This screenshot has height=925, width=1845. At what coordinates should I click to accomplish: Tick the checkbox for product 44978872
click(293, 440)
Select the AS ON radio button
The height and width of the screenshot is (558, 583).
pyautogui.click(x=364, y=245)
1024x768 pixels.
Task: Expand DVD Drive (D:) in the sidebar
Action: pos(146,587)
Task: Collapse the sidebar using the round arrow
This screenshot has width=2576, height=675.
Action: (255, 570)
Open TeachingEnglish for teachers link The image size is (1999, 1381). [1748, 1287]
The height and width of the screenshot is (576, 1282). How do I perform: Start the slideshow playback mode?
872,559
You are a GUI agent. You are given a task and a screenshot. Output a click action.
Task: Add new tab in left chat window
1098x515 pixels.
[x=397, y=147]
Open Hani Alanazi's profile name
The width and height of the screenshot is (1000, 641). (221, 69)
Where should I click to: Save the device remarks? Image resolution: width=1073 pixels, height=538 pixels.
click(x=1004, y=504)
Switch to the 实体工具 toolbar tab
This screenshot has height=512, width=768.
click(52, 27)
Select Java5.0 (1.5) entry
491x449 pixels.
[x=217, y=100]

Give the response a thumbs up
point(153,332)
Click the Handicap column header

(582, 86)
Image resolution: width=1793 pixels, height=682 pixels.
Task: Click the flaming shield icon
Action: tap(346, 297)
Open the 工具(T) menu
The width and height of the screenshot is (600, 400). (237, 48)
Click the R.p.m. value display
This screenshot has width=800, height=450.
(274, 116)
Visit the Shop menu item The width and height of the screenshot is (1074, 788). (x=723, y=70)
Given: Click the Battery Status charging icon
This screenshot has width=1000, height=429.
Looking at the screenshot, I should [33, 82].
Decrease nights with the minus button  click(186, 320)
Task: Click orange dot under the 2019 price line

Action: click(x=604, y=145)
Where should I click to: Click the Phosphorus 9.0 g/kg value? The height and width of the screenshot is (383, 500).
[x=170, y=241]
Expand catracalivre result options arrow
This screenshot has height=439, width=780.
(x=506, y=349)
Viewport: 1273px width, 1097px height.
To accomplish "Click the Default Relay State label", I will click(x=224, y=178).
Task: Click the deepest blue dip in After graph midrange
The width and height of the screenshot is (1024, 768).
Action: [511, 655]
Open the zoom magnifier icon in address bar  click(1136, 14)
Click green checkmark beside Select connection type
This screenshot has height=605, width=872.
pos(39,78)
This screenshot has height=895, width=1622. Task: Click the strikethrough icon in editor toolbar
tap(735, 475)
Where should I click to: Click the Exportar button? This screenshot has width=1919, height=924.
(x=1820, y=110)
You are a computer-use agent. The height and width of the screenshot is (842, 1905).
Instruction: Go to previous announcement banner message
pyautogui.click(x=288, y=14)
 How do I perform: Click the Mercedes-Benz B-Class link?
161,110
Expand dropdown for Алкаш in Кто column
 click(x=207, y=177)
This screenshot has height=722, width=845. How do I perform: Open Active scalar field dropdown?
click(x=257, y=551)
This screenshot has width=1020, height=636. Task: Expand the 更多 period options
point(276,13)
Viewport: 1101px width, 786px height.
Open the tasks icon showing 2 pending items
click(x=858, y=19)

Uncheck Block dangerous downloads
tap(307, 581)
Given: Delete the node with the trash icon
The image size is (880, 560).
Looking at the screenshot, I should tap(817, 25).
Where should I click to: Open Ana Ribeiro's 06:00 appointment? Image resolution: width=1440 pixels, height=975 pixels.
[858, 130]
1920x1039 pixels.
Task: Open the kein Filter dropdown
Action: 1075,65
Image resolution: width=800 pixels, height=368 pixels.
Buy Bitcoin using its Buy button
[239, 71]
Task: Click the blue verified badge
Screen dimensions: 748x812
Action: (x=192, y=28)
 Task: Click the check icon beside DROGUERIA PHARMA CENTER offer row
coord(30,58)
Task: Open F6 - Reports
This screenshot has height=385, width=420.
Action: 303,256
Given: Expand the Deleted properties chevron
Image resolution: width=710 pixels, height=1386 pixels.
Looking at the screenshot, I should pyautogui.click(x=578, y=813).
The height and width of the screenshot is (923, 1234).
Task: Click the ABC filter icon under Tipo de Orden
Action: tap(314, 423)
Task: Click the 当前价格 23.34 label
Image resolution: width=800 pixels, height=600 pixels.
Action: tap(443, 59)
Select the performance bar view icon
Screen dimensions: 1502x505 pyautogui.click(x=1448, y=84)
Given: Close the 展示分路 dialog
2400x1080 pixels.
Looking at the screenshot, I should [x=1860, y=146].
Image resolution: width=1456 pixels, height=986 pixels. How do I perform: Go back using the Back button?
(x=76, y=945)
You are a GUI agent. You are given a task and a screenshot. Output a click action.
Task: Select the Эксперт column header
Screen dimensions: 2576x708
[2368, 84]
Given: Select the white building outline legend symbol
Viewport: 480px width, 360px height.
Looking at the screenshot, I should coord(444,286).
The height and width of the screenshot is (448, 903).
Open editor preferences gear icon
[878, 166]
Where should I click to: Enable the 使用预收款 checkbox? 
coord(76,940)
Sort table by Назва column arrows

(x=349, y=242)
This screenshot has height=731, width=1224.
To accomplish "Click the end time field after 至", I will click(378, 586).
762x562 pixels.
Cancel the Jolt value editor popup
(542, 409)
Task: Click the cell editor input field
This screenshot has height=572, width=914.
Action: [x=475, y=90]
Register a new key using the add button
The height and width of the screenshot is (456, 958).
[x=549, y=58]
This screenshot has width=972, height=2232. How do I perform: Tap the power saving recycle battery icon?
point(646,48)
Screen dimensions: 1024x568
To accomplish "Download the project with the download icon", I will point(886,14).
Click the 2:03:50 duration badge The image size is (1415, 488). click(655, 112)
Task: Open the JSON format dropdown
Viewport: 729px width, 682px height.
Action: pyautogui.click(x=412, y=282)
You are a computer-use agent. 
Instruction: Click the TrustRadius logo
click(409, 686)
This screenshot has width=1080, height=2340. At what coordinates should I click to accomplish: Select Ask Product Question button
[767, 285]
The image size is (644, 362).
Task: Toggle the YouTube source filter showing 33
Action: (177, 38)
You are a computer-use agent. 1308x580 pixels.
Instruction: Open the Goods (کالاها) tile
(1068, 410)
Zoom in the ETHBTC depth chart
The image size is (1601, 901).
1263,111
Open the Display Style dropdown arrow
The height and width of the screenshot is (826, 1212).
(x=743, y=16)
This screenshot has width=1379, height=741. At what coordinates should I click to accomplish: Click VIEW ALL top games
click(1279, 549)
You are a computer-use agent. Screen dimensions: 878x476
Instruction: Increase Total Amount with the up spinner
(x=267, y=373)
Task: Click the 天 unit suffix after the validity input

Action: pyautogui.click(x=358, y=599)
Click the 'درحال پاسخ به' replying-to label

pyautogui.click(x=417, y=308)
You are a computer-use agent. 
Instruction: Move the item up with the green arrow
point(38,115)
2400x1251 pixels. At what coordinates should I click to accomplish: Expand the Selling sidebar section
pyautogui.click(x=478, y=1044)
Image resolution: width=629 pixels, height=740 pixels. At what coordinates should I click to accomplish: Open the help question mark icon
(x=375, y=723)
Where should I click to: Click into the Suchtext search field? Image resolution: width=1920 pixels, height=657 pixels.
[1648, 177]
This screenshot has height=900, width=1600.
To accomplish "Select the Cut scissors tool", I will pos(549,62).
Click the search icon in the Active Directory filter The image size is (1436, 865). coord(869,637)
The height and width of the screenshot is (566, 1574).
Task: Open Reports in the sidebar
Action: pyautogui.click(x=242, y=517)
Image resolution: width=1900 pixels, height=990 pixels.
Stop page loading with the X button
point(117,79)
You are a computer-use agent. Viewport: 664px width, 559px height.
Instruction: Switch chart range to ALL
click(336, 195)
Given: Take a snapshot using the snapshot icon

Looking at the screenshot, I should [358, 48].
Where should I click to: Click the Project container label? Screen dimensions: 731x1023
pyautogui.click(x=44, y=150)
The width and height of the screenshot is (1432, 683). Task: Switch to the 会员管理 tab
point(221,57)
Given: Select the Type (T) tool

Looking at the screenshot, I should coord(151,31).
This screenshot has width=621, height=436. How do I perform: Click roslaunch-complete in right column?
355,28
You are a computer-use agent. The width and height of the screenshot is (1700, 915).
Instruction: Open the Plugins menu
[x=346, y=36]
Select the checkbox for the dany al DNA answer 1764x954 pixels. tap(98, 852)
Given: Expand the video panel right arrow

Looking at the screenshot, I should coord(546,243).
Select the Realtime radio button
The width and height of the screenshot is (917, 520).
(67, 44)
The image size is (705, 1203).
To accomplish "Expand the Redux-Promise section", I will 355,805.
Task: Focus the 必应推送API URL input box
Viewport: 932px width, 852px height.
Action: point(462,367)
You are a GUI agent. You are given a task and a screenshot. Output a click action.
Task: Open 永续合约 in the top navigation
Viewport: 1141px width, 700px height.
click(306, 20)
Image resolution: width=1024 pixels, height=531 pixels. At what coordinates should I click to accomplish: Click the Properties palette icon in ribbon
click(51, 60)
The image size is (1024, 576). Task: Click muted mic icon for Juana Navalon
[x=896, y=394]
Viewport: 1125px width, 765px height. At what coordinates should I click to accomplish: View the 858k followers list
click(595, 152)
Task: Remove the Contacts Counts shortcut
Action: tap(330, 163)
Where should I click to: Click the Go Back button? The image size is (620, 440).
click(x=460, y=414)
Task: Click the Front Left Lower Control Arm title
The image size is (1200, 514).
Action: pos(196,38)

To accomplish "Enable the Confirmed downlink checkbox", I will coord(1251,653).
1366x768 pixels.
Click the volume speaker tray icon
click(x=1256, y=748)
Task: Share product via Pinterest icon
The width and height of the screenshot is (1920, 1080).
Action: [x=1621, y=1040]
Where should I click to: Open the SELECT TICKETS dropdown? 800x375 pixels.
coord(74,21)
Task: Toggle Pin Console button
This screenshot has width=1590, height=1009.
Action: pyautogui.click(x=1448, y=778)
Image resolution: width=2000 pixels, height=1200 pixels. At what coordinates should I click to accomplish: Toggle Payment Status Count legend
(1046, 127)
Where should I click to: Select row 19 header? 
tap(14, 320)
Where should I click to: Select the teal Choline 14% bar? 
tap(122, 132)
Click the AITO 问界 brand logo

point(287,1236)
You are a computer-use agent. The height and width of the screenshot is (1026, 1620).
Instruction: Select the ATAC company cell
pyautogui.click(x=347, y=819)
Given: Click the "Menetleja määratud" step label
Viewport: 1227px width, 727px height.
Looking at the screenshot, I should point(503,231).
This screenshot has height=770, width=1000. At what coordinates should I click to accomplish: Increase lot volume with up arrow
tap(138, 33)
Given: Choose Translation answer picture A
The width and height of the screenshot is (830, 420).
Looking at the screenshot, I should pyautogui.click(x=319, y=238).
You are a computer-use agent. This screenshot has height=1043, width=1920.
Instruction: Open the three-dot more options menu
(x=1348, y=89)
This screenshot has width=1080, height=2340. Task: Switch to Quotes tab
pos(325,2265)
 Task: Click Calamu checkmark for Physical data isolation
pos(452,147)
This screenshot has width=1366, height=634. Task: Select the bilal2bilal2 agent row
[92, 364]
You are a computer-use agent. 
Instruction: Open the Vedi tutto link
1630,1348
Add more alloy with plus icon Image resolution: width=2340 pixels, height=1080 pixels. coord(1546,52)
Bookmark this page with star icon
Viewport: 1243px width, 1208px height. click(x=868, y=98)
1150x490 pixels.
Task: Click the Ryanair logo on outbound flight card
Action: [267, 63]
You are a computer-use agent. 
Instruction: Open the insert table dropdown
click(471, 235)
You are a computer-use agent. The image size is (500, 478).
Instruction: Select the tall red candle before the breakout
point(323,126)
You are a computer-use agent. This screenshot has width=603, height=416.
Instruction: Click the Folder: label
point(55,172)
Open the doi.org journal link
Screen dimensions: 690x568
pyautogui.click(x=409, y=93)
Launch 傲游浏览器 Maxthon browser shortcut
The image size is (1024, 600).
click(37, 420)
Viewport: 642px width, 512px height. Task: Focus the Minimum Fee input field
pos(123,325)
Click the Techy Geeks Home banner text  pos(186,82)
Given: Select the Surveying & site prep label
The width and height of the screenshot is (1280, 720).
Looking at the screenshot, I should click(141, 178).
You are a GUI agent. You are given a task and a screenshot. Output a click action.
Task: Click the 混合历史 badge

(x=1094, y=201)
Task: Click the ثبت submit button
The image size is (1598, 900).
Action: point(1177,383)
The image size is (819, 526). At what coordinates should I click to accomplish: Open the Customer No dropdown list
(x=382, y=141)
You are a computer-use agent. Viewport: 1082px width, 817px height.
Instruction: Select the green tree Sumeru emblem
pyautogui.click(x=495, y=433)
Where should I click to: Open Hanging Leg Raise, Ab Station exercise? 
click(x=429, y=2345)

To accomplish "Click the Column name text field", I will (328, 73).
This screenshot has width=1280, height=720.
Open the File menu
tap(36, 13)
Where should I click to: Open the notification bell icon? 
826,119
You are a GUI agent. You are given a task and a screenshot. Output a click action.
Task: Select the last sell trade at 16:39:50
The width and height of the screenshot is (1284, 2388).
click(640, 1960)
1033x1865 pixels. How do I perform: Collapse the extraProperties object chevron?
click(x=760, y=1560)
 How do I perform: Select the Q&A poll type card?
-- -- --
> [What this task involves] Exact copies of the lines from the one containing "Where should I click to: Open the notification" through the end of the listing, both included, are the only thing wanted.

> [Solution to the problem]
Where should I click to: Open the notification bell icon? 
826,119
You are a GUI agent. You are given a task and a screenshot. Output a click action.
Task: Select the last sell trade at 16:39:50
The width and height of the screenshot is (1284, 2388).
click(640, 1960)
1033x1865 pixels. How do I perform: Collapse the extraProperties object chevron?
click(x=760, y=1560)
 How do I perform: Select the Q&A poll type card?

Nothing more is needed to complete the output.